In 1825, Hegel said that we have reached a wonderful state of affairs. He considered the Prussian kingdom of Friedrich Wilhelm III [1770–1840] and the Prussian Union Church as the perfection of secular and spiritual government. Marx said, as Hegel had, that there was history in the past, but there will be no history anymore when we have reached a state that is satisfactory. Thus, Marx adopted the Hegelian system, although he used material productive forces instead of Geist. Material productive forces go through various stages. The present stage is very bad, but there is one thing in its favor—it is the necessary preliminary stage for the appearance of the perfect state of socialism. And socialism is just around the corner.
Hegel was called the philosopher of Prussian absolutism. He died in 1831. His school thought in terms of left and right wings. (The left didn’t like the Prussian government and the Prussian Union Church.) This distinction between the left and the right has existed since then. In the French Parliament, those who didn’t like the king’s government were seated on the left side of the assembly hall. Today no one wants to sit on the right.

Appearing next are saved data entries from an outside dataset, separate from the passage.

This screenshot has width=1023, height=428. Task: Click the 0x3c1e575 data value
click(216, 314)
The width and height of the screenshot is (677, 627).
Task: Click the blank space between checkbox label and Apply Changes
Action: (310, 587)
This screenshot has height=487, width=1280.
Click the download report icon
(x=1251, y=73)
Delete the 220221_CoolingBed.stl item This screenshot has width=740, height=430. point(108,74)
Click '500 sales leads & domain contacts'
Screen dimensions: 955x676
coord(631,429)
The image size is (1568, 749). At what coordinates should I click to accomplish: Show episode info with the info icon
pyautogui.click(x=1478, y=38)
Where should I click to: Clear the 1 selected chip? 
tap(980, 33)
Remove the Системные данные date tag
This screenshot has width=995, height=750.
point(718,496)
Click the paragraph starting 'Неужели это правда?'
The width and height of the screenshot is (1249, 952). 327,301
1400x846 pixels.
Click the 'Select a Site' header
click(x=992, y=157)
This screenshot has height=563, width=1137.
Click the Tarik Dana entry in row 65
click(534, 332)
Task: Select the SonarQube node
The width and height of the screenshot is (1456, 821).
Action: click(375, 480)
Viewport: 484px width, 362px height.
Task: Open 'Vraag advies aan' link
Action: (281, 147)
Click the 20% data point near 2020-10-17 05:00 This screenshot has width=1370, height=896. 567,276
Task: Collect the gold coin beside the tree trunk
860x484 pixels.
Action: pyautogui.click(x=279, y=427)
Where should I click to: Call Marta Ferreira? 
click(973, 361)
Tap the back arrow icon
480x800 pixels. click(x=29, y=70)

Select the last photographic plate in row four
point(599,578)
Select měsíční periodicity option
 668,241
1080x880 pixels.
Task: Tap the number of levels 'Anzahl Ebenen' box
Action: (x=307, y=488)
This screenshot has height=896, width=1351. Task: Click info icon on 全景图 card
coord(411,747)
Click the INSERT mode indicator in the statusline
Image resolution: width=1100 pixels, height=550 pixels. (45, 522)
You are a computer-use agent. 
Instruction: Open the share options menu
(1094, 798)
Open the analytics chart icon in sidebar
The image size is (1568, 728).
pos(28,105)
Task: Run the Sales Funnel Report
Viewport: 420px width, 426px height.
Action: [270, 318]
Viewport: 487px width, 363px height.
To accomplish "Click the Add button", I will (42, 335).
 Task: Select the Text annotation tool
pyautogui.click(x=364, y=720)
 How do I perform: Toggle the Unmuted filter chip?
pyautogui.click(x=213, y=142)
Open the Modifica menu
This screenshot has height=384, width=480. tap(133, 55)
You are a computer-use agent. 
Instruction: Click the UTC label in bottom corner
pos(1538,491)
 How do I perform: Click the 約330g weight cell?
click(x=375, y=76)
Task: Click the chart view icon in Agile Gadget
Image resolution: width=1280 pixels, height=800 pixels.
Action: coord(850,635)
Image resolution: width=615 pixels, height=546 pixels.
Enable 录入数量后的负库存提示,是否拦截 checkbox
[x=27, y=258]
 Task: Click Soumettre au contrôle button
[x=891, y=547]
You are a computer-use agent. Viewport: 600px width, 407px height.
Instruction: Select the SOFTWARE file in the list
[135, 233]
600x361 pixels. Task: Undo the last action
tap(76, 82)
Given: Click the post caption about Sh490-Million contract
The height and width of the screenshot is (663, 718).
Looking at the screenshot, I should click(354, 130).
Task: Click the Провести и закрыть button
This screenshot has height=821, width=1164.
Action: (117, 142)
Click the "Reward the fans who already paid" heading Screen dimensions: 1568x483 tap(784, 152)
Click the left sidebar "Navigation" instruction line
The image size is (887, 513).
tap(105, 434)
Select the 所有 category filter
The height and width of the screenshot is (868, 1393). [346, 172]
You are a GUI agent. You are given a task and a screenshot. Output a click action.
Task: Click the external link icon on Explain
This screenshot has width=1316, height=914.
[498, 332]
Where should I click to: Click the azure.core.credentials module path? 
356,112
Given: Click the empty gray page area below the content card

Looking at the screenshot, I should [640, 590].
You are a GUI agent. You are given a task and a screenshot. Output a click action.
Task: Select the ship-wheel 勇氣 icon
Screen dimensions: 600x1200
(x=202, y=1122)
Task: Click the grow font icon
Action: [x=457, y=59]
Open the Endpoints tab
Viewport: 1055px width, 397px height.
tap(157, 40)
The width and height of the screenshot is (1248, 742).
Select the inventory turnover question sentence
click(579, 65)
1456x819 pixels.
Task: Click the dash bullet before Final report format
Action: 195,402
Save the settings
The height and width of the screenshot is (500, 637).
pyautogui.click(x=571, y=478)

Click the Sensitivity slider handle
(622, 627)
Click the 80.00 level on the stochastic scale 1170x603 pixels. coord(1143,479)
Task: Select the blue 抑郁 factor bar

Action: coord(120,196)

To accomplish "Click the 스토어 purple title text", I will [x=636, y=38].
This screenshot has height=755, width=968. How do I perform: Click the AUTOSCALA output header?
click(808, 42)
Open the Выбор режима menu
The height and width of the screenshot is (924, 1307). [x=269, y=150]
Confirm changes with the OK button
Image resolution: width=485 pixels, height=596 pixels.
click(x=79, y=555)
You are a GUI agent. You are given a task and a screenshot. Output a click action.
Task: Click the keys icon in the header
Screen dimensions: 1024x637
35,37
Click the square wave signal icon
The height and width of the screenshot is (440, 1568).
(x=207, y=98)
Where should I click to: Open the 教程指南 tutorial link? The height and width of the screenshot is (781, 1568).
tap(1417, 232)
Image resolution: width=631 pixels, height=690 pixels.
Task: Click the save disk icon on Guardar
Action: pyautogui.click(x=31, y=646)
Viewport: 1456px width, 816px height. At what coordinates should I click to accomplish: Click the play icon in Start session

Originally, i.e., before Karl Marx, the term “right” meant the supporters of representative government and civil liberties, as opposed to the “left” who favored royal absolutism and the absence of civil rights. The appearance of socialist ideas changed the meaning of these terms. Some of the “left” have been outspoken in expressing their views. For instance, Plato [427–347 BC] was frank in stating that a philosopher shall rule. And Auguste Comte [1798–1857] said that freedom was necessary in the past because it made it possible for him to publish his books, but now that these books have been published there is no longer any need for freedom. And in the same way Etienne Cabet [1788–1856] spoke of three classes of books—the bad books, which should be burned; the intermediate books, which should be amended; and the remaining “good” books. Therefore, there was great confusion as to the civil liberties to be assigned to the citizens of the socialist state. This was because Marxian ideas did not develop in countries which had civil liberties, but in countries in which the people did not have civil liberties.
Nikolai Bukharin [1888–1938], a Communist author who lived in a Communist country, wrote a pamphlet in 1917, in which he said, we asked for freedom of the press, thought, and civil liberties in the past because we were in the opposition and needed these liberties to conquer. Now that we have conquered, there is no longer any need for such civil liberties. [Bukharin was tried and condemned to death in the Moscow Purge Trial of March 1938.] If Mr. Bukharin had been an American Communist, he would probably still be alive and free to write more pamphlets about why freedom is not necessary.
These peculiarities of Marxian philosophy can only be explained by the fact that Marx, although living in Great Britain, was not dealing with conditions in Great Britain, where he felt civil liberties were no longer needed, but with the conditions in Germany, France, Italy, and so on, where civil liberties were still needed. Thus we see that the distinction between right and left, which had meaning in the days of the French Revolution, no longer has any meaning.